Chemical Contaminants in Mattresses

Considering most people spend up to a third of their lifetimes asleep, you might want to think twice about what you’re laying your head on when you hit the hay.

We may worry about the chemicals in food, clothing or toys, but we often neglect mattresses, says Christopher Gavigan, CEO and executive director of Healthy Child Healthy World, whose new book (named after his organization) warns against the chemical contaminants found in conventional mattresses. “Traditional mattresses contain polyurethane foam and vinyl, which is essentially like sleeping on a bed of oil,” says Gavigan. “Additionally, the vinyl surfaces on many mattresses, especially crib mattresses, are made of polyvinyl chlorate (PVC), which has phthalate plasticizers.” Gavigan notes phthalates have been implicated as potential carcinogens and can cause endocrine and nervous system developmental problems.

Gavigan says another major mattress contaminant is synthetic fire-retardant coating of what are commonly known as PBDEs, or polybrominated diphenylethers. “These flame retardant chemicals have been linked to liver cancers, liver hyperactivities, thyroid problems, motor behavior problems and brain dysfunctions—it’s scary stuff.”

You could have trouble finding natural mattresses in most brick-and-mortar stores, but many are readily available online. If you have reservations about buying a mattress you haven’t tested, check to see if the retailer offers an unconditional 30-day (or longer) return policy.
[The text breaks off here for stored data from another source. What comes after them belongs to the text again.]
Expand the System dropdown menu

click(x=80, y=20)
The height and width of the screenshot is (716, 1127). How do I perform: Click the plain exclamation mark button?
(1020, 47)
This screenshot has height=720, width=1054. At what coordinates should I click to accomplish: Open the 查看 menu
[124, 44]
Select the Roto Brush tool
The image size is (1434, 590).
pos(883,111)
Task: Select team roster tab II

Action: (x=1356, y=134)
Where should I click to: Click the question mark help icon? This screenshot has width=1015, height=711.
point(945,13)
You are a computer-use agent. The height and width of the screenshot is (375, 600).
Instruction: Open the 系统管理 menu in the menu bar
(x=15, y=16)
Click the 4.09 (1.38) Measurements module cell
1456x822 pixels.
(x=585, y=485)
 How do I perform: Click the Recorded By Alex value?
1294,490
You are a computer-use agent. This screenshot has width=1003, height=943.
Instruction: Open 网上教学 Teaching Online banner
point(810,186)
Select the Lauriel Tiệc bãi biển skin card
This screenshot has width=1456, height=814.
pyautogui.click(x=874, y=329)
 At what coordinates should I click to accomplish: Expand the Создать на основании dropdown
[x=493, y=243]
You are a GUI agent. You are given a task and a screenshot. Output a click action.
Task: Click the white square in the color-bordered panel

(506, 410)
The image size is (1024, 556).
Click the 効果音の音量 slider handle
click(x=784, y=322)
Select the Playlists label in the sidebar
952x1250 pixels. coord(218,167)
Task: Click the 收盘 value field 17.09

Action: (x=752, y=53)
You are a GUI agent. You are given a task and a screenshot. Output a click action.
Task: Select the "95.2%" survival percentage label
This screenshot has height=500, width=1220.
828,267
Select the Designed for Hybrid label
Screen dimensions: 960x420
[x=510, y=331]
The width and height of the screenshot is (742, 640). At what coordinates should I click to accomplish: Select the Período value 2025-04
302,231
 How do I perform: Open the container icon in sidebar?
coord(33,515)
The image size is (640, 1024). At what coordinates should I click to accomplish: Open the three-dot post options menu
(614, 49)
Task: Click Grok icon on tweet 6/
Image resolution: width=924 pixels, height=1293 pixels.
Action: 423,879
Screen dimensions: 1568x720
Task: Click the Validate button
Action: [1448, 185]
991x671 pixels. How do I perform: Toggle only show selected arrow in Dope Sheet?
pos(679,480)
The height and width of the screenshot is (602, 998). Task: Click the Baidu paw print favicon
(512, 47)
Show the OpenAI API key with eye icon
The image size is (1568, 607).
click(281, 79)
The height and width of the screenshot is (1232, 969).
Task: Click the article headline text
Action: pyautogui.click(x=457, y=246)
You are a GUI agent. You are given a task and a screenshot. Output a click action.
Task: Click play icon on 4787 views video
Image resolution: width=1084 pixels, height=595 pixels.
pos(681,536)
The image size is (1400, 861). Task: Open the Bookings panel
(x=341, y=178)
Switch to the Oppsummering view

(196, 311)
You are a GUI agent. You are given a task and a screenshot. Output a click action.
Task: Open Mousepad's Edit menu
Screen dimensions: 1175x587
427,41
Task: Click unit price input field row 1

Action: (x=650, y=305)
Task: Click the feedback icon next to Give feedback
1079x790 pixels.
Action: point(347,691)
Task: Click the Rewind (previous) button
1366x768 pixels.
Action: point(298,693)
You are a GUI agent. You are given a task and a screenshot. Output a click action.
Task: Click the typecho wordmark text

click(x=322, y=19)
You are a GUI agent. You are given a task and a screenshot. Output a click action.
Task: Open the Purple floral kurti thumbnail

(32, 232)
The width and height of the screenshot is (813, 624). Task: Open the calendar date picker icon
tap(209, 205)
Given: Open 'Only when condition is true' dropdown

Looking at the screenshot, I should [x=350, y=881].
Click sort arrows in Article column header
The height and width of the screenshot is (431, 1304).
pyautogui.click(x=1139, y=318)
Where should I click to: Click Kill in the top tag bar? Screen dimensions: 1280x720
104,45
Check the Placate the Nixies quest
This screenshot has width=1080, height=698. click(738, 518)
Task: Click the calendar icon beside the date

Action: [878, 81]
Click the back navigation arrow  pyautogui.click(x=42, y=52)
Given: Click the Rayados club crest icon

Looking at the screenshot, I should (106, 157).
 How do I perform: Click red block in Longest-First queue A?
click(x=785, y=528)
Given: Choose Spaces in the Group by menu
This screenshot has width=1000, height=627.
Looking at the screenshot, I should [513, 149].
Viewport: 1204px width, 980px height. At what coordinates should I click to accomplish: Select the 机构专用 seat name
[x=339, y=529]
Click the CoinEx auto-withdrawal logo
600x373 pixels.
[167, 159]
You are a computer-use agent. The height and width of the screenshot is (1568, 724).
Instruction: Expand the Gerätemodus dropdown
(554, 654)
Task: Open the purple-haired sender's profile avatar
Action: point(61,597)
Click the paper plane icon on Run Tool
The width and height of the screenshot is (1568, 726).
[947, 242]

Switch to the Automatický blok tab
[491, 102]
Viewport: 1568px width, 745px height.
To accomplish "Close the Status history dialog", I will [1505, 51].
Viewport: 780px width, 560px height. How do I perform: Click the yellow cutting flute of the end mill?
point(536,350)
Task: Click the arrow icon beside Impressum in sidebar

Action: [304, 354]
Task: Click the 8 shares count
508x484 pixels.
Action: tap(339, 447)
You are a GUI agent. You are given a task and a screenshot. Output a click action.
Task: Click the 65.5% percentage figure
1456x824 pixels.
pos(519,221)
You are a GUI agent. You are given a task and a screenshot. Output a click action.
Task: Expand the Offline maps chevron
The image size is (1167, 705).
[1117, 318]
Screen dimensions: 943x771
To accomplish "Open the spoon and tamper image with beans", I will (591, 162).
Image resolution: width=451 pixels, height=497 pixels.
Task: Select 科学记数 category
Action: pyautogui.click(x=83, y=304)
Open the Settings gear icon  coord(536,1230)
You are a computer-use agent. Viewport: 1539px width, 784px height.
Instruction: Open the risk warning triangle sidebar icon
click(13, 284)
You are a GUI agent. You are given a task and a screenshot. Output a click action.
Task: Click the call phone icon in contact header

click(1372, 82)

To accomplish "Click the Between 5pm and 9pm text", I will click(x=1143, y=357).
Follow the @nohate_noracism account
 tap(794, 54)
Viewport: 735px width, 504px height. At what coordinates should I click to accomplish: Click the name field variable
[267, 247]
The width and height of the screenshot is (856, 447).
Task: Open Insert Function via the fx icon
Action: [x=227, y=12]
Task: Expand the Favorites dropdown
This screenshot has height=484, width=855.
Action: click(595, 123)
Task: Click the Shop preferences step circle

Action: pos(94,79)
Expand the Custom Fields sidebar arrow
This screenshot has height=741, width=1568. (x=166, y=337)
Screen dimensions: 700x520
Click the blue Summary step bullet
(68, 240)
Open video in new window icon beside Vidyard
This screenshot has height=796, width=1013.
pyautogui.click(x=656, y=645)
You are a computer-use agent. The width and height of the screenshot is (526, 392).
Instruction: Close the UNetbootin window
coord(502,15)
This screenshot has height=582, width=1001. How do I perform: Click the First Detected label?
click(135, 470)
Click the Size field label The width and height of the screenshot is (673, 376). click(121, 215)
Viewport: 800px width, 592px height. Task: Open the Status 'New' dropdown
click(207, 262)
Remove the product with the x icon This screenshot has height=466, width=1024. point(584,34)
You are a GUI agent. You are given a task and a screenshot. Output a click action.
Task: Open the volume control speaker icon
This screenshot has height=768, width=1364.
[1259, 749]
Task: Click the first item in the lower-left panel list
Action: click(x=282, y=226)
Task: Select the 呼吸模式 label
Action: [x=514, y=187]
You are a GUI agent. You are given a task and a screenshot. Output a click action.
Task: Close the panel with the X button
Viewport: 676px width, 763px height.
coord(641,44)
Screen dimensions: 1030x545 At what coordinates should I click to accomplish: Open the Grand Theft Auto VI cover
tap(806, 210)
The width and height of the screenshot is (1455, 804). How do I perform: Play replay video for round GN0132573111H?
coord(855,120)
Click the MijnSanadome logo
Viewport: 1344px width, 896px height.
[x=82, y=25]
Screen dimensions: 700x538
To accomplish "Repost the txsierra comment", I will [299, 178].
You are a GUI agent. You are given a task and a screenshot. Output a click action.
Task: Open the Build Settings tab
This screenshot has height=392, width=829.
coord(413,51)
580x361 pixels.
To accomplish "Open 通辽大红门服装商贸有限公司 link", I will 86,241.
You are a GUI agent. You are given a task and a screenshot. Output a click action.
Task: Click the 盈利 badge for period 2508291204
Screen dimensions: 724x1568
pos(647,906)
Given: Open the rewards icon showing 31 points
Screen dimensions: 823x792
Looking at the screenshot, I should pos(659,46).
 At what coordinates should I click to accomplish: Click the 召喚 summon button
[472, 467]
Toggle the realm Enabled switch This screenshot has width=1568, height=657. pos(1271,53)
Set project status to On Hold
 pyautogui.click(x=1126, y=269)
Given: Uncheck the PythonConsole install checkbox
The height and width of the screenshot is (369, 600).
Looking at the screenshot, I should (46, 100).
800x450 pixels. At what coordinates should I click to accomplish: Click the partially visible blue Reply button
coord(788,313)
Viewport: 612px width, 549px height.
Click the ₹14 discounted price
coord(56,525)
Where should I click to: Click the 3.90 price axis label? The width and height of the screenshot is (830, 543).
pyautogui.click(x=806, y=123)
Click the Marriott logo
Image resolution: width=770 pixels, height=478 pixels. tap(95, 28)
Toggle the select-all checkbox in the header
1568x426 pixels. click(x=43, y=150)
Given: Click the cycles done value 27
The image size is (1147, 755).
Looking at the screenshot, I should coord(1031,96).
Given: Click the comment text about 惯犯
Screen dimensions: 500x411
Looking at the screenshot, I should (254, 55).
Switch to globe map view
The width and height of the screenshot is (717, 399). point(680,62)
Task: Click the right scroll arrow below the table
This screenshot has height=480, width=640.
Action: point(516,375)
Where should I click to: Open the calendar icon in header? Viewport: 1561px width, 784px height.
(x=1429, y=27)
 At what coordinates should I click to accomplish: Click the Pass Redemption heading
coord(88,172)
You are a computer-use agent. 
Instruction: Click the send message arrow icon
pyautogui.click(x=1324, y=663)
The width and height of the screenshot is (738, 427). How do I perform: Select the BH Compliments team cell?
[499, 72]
Thinking about your sleeping surface is an important step toward positive overall health, says Gavigan. After all, “it’s the womb we all go back to every night.”

Organic Cotton
A popular fill for natural mattresses (especially for children), organic cotton is one of the gentlest, least allergenic choices you can make. It closely resembles a traditional innerspring mattress—soft yet firm.

Price Range: crib $200–$400; twin $500–$2,100; full $800–$2,400; queen $950–$2,800; king $1,350–$3,700.

Sleep on This: Barry Cik, founder of Naturepedic, started the company when he wanted a mattress for his grandson but could only find polyurethane foam and vinyl models. Now his company produces mattresses without the contamination hazards but with all the features parents want. Naturepedic mattresses have waterproof, PVC-free covers and flame-retardants from a blend of natural ingredients such as baking soda and silica.

Wool
Another popular fiber for mattresses, wool is both comfortable and inherently flame- and mildew-resistant. Wool mattresses are more supportive than you might think, due to the tightly-tufted, resilient fills they contain.

Price Range: crib $250–$800; twin $330–$1,050; full $390–$1,375; queen $475–$1,550; king $565–$1,950.

Sleep on This: Shepherd’s Dream offers a variety of wool options and recommends placing a mattress on a slatted base, which increases its longevity by providing optimal airflow.

Natural Latex
If the word latex conjures up an image of chemical-laden synthetic foam, open your mind to natural latex. This popular substitute for conventional polyurethane foam comes from Pará rubber trees. Natural latex has anti-microbial properties, and it’s hypoallergenic and dust mite–resistant. These mattresses have a fair amount of cushion and give, and the latex core means you will be well supported.

Price Range: crib $300–$700; twin $700–$2,300; full $1,000–$3,400; queen $1,200–$3,400; king $1,350–$4,100.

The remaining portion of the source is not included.